Organizers of a walk this weekend in Great Barrington, Massachusetts, hope to raise funds to support stable housing for area residents in need.
Sunday’s Construct Inc. Walk 2013 marks the event’s 25th anniversary. Money raised by participants will go towards Construct’s Emergency Services Fund to provide resources for those who need help paying housing and car repair bills or buying a week’s worth of groceries. Susie Weekes is a Board Member at Construct and is chairing the walk. She says this year’s goal of raising $50,000 will allow Construct to meet the needs of the roughly 35 people who come into her office seeking assistance every day. Weekes says the organization fell short of its goal last year.
“I had to sit in the office the other day and listen to our Executive Director actually tell someone we could not help them until the money comes in,” Weekes said. “That’s very sad. It’s mostly our local workforce that turns to us for help.”
About 400 people are signed up for Sunday’s 4-mile stroll through Great Barrington, and will bring in roughly $20,000. But Weekes says most of the money is raised on the day of the event. Jo Grossman has been involved with the walk for the past six years and has currently raised $450.
“When you live in an urban area the face of homelessness is right there, you see them on the street corners,” Grossman said. “But in an idyllic area such as southern Berkshire County it’s not as obvious. You don’t know it. A lot of people don’t expect it because we are an area rich in culture, rich in second home owners. We have a certain amount of affluence around us in many ways. It’s surprising how many people can’t afford their apartments, don’t make enough money, there aren’t enough jobs and they do end up homeless.”

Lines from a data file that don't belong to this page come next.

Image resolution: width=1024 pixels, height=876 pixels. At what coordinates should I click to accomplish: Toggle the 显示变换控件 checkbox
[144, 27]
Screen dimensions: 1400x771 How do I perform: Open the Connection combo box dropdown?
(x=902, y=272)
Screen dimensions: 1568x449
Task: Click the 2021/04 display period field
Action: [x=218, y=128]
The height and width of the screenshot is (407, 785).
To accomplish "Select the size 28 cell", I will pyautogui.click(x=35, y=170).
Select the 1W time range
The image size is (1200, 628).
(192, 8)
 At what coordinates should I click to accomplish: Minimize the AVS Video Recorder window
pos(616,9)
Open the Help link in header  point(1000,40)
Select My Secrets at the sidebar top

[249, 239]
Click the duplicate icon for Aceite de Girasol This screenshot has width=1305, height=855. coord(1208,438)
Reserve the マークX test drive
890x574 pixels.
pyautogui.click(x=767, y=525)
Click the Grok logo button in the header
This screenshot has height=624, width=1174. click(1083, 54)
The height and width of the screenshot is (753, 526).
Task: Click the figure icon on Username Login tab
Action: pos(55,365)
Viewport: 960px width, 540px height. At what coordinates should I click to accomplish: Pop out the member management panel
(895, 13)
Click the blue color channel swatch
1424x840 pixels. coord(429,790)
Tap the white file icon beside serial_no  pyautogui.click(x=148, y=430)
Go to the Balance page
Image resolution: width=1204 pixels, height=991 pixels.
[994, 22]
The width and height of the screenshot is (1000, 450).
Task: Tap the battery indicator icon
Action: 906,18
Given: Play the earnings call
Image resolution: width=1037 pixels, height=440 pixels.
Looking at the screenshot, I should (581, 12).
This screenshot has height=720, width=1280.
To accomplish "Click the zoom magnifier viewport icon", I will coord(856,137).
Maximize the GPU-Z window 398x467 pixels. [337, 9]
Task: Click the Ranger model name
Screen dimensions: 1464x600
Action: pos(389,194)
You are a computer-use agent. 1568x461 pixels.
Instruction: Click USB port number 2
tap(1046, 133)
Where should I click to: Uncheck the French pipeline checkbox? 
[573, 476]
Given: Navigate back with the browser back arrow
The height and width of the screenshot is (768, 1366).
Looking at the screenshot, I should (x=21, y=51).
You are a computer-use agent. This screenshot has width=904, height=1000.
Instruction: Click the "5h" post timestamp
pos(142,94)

Weekes says South County saw an increase in those seeking financial assistance for everyday expenses because of the recession, forcing people to use up whatever savings they had. As a result, some still haven’t recovered. She adds increasing real estate values create larger tax revenues, but on the opposite end the need for affordable housing in the area continues to rise.
“This time of year we are always facing ‘What’s the winter going to be like?’ Weekes said. “If it’s a cold, snowy winter the challenges increase dramatically because everyone’s heating bills go up and their utilities go up. What often happens is, if you’re in your house and you have a choice between paying your rent or your heat, you’re probably going to decide to pay the heat.”
Weekes says most of the nearly 200 families or individuals her organization expects to help this year just need that little bit of additional support to make ends meet.
“No matter if you are sick, out of work, taking care of someone who is sick you still have to pay your rent, heat your house and buy groceries,” she said. “That’s where we can really step in and help out.”
Having lived in New York City and Los Angeles, Grossman says the walk makes people realize homelessness can be easily overlooked, especially in small, rural communities because those struggling are too proud to ask for help.
“People come back and say I’m walking because you helped my mother or I’m walking because you helped me three years ago,” Grossman said. “They come back and now walk for the cause.”